Leave is granted to the parties to restore the proceedings to the list on giving seven days’ notice to the Court and to each other.
The question of costs of and incidental to the proceedings today are reserved.
Note: The form of the order is subject to the entry of the order in the Court’s records.
IT IS NOTED that publication of this judgment by this Court under the pseudonym Parsons & Kidson has been approved by the Chief Justice pursuant to s 121(9)(g) of the Family Law Act 1975 (Cth).
Note: This copy of the Court’s Reasons for Judgment may be subject to review to remedy minor typographical or grammatical errors (r 17.02A(b) of the Family Law Rules 2004 (Cth)), or to record a variation to the order pursuant to r 17.02 Family Law Rules 2004 (Cth).
| FAMILY COURT OF AUSTRALIA AT SYDNEY |
FILE NUMBER: SYC2838 of 2014
| Mr Parsons |
Applicant
And
| Ms Kidson |
Respondent
REASONS FOR JUDGMENT
The matter has been to court on a number of occasions. Watts J made orders a bit over a year ago for interim financial support. He made orders in relation to spousal maintenance. He made orders in relation to – that is $1,000 a week, the husband paying outgoings on two properties, C property and M property, and payment of the mortgages and rates and other outgoings, and that in addition to any periodic sum, he pay by way of child support, school fees and extracurricular things and private health expenses.

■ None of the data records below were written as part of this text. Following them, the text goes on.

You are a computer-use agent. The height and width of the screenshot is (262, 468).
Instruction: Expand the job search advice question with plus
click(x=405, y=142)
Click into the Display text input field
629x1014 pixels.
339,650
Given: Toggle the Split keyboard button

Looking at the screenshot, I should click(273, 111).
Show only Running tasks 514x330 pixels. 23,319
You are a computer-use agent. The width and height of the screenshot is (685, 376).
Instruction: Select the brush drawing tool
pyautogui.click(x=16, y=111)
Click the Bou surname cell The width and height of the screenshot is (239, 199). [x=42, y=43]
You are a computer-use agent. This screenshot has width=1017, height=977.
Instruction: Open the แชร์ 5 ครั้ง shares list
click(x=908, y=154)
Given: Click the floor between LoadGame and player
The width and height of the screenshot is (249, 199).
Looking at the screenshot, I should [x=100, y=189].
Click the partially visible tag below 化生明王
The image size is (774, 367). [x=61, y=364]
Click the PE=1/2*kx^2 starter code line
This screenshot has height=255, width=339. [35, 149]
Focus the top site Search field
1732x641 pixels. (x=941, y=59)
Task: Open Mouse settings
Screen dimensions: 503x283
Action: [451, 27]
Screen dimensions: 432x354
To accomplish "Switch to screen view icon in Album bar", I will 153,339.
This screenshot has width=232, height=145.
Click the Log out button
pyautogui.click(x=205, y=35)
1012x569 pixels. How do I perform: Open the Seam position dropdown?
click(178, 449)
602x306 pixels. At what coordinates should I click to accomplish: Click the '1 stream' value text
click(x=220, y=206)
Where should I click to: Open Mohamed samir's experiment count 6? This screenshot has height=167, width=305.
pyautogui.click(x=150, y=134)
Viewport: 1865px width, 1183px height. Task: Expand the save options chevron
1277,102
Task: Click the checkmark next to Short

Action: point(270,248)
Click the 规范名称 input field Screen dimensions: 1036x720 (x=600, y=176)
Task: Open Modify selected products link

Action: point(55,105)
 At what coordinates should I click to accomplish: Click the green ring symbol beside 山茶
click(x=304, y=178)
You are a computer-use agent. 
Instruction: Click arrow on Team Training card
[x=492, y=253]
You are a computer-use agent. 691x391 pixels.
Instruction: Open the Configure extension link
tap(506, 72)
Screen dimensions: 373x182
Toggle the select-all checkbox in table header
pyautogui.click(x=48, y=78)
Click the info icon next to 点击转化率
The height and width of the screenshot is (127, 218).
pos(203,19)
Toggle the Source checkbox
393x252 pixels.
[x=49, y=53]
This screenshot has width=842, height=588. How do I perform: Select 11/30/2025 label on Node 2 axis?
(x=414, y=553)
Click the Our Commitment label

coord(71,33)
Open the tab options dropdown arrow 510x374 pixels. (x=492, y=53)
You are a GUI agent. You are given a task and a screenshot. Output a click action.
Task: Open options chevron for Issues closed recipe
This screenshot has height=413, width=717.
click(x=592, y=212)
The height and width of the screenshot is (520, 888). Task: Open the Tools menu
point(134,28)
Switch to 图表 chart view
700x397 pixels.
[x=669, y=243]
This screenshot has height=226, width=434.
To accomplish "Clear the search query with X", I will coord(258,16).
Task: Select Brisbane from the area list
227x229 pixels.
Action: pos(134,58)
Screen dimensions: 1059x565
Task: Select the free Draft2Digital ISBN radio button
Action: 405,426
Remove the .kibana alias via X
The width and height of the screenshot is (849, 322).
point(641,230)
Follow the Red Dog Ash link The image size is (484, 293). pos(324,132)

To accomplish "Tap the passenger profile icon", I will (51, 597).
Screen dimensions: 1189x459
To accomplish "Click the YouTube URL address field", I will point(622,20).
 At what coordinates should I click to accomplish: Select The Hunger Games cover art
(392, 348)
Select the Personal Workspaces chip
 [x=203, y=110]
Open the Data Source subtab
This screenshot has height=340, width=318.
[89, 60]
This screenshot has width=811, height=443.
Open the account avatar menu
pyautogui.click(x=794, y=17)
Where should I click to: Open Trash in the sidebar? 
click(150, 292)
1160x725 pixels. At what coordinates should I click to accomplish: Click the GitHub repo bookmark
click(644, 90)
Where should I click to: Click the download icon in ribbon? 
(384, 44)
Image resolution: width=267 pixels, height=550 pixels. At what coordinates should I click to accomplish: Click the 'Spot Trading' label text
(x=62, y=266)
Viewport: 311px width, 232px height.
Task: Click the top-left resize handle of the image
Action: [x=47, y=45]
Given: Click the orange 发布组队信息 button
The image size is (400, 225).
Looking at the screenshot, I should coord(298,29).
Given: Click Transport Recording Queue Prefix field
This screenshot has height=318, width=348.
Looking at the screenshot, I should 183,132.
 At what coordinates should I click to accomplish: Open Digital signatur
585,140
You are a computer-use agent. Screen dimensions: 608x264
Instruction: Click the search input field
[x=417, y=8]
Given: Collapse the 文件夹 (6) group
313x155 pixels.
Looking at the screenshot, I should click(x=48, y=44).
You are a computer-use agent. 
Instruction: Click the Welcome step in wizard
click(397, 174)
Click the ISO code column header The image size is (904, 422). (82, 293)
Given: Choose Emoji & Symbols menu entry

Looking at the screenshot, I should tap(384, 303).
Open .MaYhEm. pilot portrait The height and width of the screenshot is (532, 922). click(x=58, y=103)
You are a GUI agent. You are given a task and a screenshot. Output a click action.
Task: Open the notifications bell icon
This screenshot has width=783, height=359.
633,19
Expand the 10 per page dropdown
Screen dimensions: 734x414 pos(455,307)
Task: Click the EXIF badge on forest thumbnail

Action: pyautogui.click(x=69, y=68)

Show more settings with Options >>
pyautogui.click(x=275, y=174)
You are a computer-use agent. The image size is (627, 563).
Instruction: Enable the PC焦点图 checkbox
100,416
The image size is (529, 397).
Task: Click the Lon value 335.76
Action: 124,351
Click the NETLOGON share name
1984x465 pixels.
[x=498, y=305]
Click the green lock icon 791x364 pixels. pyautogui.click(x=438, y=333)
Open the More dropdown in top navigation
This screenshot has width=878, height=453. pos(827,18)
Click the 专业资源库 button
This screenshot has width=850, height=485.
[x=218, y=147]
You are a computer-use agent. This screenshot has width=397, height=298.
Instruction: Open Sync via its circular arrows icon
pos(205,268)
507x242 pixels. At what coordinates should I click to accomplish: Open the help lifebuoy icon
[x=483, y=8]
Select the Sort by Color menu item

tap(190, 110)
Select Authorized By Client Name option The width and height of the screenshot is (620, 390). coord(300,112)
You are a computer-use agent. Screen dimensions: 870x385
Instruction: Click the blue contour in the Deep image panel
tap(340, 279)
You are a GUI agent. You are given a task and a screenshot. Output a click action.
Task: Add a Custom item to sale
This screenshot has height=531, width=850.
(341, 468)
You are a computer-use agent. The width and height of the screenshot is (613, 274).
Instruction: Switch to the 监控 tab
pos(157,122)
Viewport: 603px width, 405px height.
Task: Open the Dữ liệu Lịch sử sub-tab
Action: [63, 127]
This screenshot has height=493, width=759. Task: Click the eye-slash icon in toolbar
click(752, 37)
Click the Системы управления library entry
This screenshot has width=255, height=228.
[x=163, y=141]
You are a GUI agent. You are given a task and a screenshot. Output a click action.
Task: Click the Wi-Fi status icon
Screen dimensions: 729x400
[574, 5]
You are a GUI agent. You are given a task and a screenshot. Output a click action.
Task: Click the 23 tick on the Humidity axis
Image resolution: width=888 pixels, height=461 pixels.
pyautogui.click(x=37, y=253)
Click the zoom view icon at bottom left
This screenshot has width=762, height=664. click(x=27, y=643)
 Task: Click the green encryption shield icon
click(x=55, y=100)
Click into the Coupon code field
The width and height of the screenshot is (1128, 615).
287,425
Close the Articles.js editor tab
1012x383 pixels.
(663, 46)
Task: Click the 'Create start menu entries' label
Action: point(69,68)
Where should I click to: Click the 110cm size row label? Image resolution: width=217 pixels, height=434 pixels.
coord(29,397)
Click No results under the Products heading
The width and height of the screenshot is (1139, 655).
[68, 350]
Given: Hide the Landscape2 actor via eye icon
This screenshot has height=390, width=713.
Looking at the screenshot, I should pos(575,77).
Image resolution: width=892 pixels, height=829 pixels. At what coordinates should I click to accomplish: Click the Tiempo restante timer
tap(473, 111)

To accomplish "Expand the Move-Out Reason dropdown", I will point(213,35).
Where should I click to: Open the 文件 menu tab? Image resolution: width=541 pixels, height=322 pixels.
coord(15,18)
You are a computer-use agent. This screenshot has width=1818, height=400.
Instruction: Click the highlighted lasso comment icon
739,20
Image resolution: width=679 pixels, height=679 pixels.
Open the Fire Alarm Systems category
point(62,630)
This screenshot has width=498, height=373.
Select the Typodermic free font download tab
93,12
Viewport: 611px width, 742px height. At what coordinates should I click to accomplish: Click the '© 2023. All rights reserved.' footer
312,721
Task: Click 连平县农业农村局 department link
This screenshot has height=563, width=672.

His Honour noted that there was a net pool on the parties’ arguments of between $4.27 million and $5 million; that the husband was on an income of $660,000; that the wife at that time had little or no earning capacity. There have been enforcement proceedings since. Ultimately I think they were settled. Austin J had a matter perhaps in November, and the matter has been put over to today’s date in relation to an Application by the wife in relation to the sale of one of the properties and the disbursement of funds.
The wife is seeking that on the sale of the property, there be a payment of $300,000 to each of the parties and the balance paid into a controlled moneys account.
The husband opposes the sale of the property. He says that he wants to retain it and that he can retain it. There are some doubts in relation to both parties’ proposals – the wife’s plan to retain the M property and the husband’s to retain the C property. I do not follow the logic of it. It certainly depends on the husband returning to paid employment in circumstances where he has been out of paid employment since February this year. He says he has been diligent in seeking a return to paid employment but he has yet to be able to. Unless there is something very significant we have not been told about his partner’s financial resources, it is not apparent how he would be able to afford to retain the C property.
Some respect has to be paid to a wish for a party to retain a property on final settlement. There is a decision of Harris and Harris (1993) FLC 92-378 whereby the Court sensibly would not make an order on an interim basis that cannot be undone on a final basis. The law in relation to interim property distributions is found in Strahan and Strahan (Interim Property Orders) (2011) FLC 93-466 and related cases, and it is almost that the Court can do anything but needs to be conservative about it so that it does not trample on the ultimate exercise of power. The exercise of power is undertaken pursuant to s 79 of the Family Law Act 1975 (Cth) (“the Act”).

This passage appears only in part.